DeFacto: Counterfactual Thinking with Images for Enforcing Evidence-Grounded and Faithful Reasoning
Abstract
Recent advances in multimodal language models (MLLMs) have made thinking with images a dominant paradigm for multimodal reasoning. However, existing methods still fail to ensure evidence–answer consistency, where correct answers must be supported by correct visual evidence. To address this issue, we propose DeFacto, a counterfactual reasoning framework that explicitly aligns visual evidence with final answers by jointly optimizing for task correctness and evidence–answer consistency. Our approach integrates three complementary training paradigms: (i) positive, (ii) counterfactual, and (iii) random-masking. We further develop a language-guided evidence construction pipeline that automatically localizes question-relevant regions and generates counterfactual variants, resulting in DeFacto-100K, a dataset of about 100k images.
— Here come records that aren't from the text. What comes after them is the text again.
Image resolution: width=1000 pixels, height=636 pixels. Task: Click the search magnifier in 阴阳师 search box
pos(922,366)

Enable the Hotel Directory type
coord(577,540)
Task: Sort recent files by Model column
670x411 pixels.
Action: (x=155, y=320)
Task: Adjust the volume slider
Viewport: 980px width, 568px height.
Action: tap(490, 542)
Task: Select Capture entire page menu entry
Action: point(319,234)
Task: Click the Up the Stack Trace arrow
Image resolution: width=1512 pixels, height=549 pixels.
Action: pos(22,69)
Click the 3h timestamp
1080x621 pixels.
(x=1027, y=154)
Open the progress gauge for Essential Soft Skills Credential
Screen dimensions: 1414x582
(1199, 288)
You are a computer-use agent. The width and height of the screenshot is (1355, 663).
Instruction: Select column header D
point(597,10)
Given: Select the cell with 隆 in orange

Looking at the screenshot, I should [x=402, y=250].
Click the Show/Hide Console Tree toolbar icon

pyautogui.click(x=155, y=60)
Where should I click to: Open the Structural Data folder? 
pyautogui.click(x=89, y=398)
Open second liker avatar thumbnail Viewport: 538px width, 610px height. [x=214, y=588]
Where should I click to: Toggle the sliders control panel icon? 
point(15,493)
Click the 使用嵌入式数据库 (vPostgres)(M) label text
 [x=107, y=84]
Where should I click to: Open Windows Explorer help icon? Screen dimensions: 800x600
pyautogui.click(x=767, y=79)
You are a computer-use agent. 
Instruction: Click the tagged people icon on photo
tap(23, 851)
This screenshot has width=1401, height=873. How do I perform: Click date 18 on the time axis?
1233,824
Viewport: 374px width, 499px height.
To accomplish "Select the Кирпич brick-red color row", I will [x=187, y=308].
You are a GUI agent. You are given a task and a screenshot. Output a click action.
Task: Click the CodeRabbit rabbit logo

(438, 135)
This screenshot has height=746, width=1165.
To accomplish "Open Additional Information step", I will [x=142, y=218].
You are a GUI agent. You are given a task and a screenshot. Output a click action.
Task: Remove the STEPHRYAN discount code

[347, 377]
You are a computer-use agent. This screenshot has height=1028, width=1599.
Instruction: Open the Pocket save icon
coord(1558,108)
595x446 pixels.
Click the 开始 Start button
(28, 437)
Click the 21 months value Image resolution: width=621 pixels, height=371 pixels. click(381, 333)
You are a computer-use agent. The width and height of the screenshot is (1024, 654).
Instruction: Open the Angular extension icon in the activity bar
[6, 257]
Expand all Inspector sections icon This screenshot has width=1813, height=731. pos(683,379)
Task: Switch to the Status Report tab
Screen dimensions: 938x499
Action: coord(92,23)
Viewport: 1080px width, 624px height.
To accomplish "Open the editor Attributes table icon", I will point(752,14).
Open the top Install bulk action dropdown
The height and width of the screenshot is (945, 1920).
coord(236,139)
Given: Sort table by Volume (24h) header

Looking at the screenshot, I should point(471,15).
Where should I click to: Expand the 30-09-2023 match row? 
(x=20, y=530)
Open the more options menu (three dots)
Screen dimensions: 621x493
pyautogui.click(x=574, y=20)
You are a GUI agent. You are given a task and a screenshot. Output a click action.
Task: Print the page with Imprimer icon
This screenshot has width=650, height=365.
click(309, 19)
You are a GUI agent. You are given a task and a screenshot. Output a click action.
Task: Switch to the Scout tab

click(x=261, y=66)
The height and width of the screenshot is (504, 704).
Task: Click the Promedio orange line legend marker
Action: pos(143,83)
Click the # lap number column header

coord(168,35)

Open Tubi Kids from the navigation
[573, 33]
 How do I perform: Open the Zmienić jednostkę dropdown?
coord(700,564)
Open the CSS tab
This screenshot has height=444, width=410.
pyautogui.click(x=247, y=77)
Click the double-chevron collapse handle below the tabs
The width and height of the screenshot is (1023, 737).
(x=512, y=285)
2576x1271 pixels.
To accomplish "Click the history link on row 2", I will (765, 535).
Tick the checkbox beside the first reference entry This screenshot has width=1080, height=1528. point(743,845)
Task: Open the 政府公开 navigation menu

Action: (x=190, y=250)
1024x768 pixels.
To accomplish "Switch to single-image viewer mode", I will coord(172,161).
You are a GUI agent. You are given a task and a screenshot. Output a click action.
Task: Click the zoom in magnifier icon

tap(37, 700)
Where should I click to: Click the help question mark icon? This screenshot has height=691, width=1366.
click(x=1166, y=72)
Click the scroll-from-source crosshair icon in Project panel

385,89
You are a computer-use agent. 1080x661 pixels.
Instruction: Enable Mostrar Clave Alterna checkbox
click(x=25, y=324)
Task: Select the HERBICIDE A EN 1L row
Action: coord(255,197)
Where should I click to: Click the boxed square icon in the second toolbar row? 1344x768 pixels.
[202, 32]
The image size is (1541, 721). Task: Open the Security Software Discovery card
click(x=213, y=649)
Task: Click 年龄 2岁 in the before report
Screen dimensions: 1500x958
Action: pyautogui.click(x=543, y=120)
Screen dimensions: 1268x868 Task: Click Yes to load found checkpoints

Building on this dataset, we train MLLMs with GRPO-based reinforcement learning and design three complementary rewards to promote correct answering, structured reasoning, and consistent evidence selection. Moreover, we introduce DeFacto-1.5K, a human-annotated benchmark for systematically evaluating evidence-grounded consistency beyond answer accuracy. Experiments on diverse benchmarks demonstrate that DeFacto substantially improves both answer accuracy and evidence–answer consistency over strong baselines. The code and datasets will be released upon acceptance.